Fossil fuels have always required what Klein calls ‘sacrifice zones’, such as the Niger delta or the Alberta tar sands, where the unfortunate inhabitants of particular areas are sacrificed so that others may have their fuels. Most people, including the middle classes, were not affected.
But “… the extractive industries have broken that unspoken bargain… the sacrifice zones have gotten a great deal larger, swallowing ever more territory and putting many people who thought they were safe at risk… Fracking, tar sands pipelines, coal trains, and export terminals are being proposed in many parts of the world where a clear majority of the population has made its opposition unmistakable…”
This is mobilising people as never before, and governments need to respond.

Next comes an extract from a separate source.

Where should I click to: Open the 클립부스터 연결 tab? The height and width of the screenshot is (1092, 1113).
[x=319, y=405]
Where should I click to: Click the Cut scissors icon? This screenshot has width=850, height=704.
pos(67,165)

“… if governments are unwilling to live up to their international (and domestic) responsibilities, then movements of people have to step into that leadership vacuum and find ways to change the power equation.”
Liberation movements
Klein finds positive evidence in the liberation movements of the past few centuries. The situation on fossil fuels is very similar to that before slavery was abolished – the vested financial interests were eventually forced to change, or bought off.

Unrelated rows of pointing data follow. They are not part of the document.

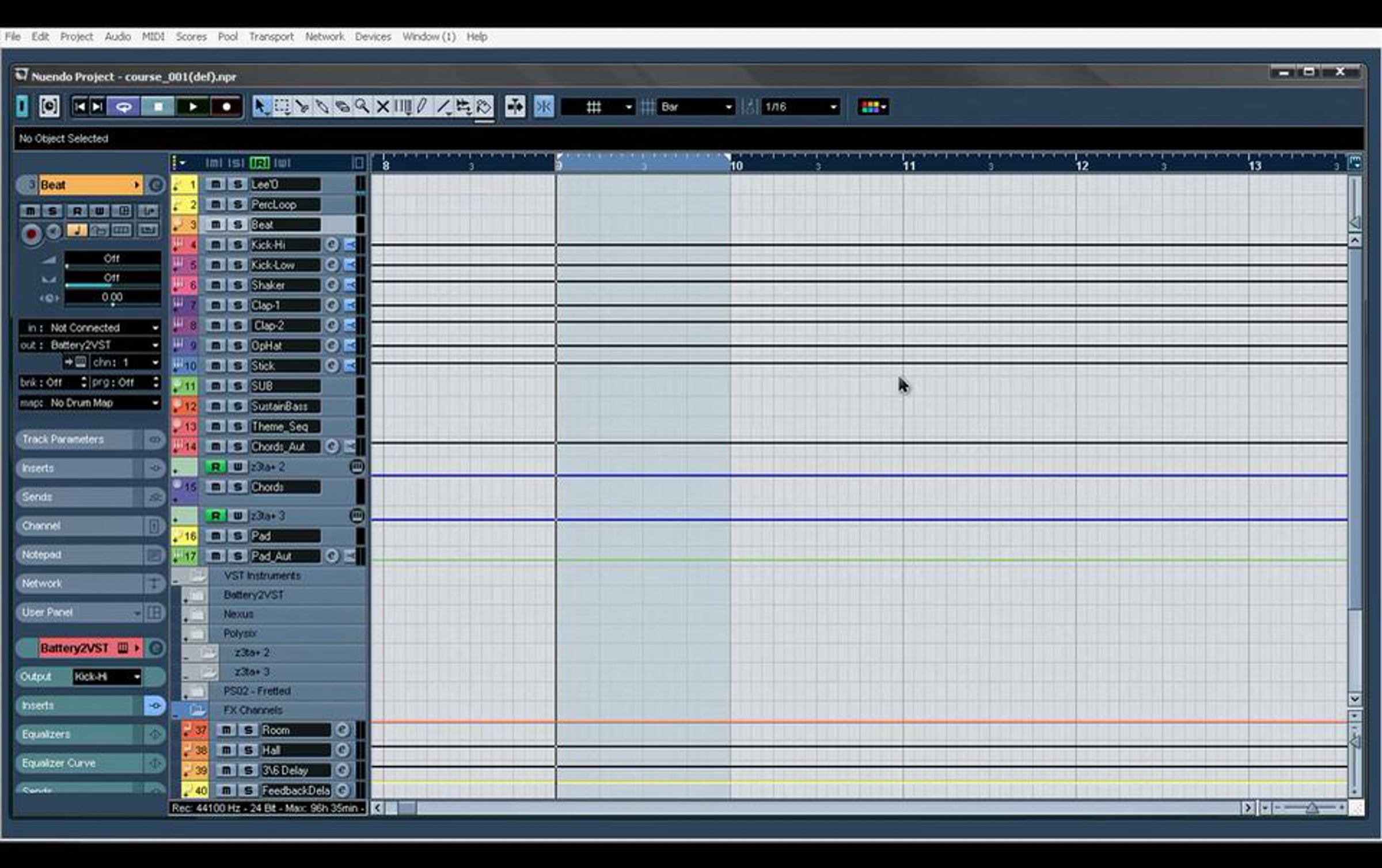
Task: Select the Object Selection arrow tool
Action: [x=262, y=106]
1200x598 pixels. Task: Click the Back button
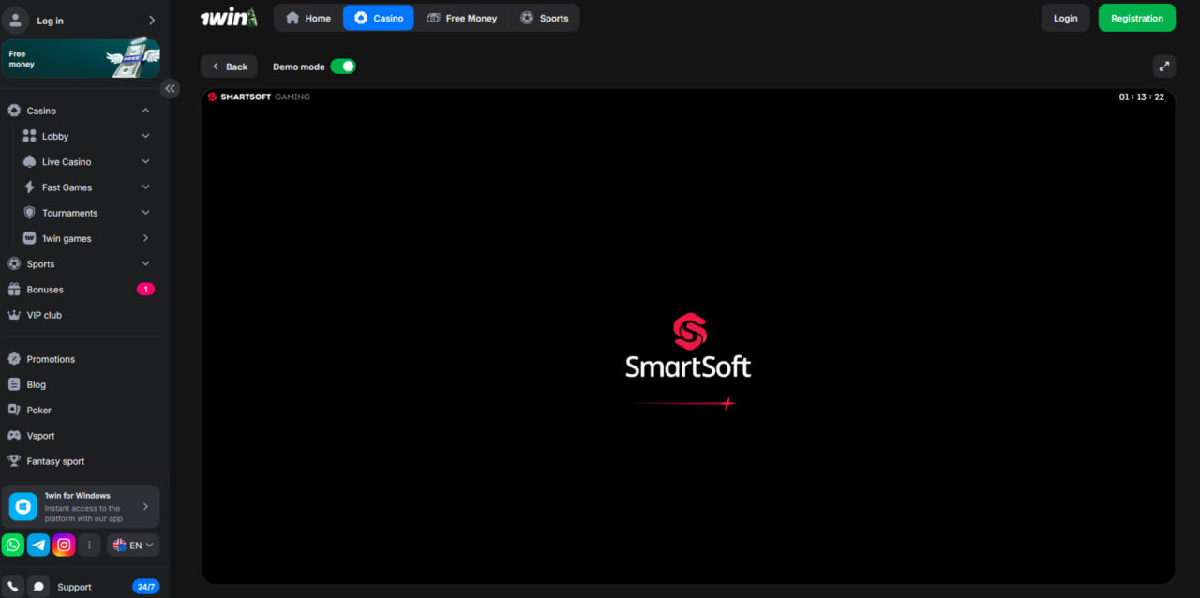click(229, 66)
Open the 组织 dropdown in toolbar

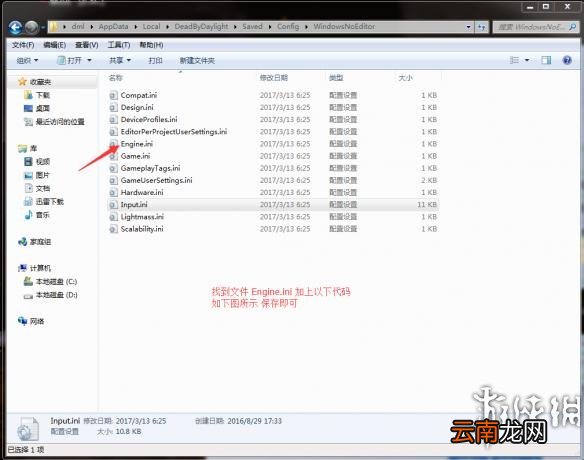[x=27, y=60]
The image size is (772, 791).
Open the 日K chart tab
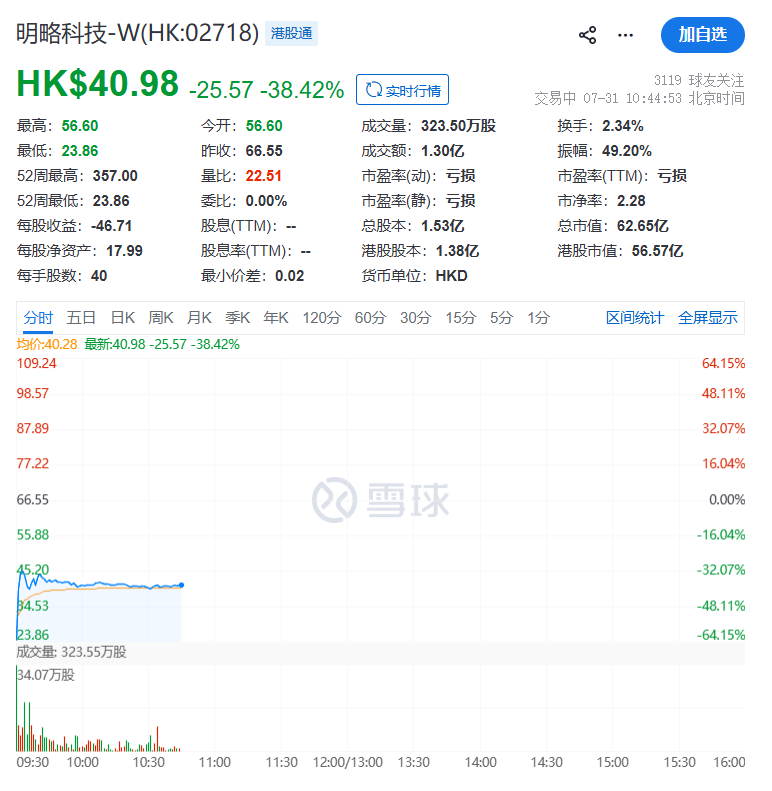[123, 318]
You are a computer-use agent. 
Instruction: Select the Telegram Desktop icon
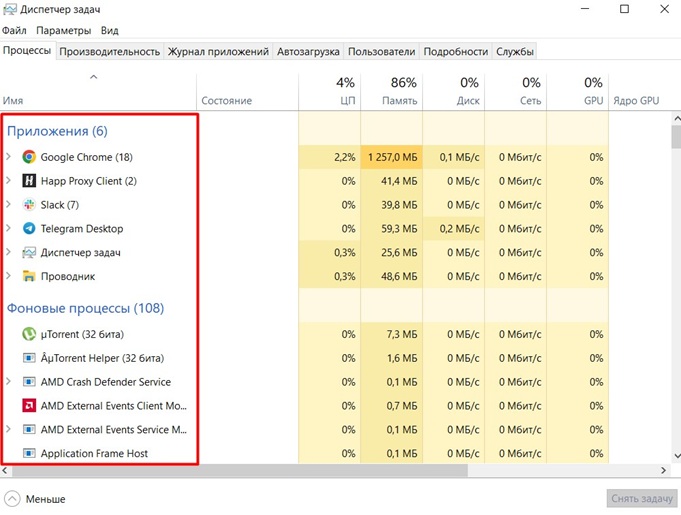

A similar level of change was achieved by the labor movement in the aftermath of the Great Depression— the massive wave of unionization that forced owners to share more wealth with their workers, and helped create a context for social programs like Social Security and unemployment insurance [this is a US perspective].
There is ‘unfinished business’ with most of the powerful liberation movements of the past two centuries, from civil rights to feminism to indigenous sovereignty, which are very much related to the climate movement.

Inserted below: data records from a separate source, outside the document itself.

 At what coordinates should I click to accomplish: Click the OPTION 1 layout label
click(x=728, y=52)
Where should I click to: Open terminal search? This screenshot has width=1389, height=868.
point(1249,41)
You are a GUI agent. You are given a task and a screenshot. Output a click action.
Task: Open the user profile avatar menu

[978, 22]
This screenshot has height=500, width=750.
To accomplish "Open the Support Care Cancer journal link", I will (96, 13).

Klein suggests that “… climate change can be the force— the grand push— that will bring together all of these still living movements.”
Unwinnable battle
Finally, we are reminded that humankind cannot win the battle against nature that it has appeared to be engaged in. The solutions must involve working in sympathy with nature:
“The notion that we could separate ourselves from nature, that we did not need to be in perpetual partnership with the earth around us, is, after all, a relatively new concept, even in the West.”
At the end of the day, “Mother Nature bats last.”
Should you read it?
This book is certainly not easy to read, and you may not agree with some of Klein’s analysis – many will see her anti-corporate position as too extreme. But you will be better prepared for the battles to come – a generational change in values is no easy task.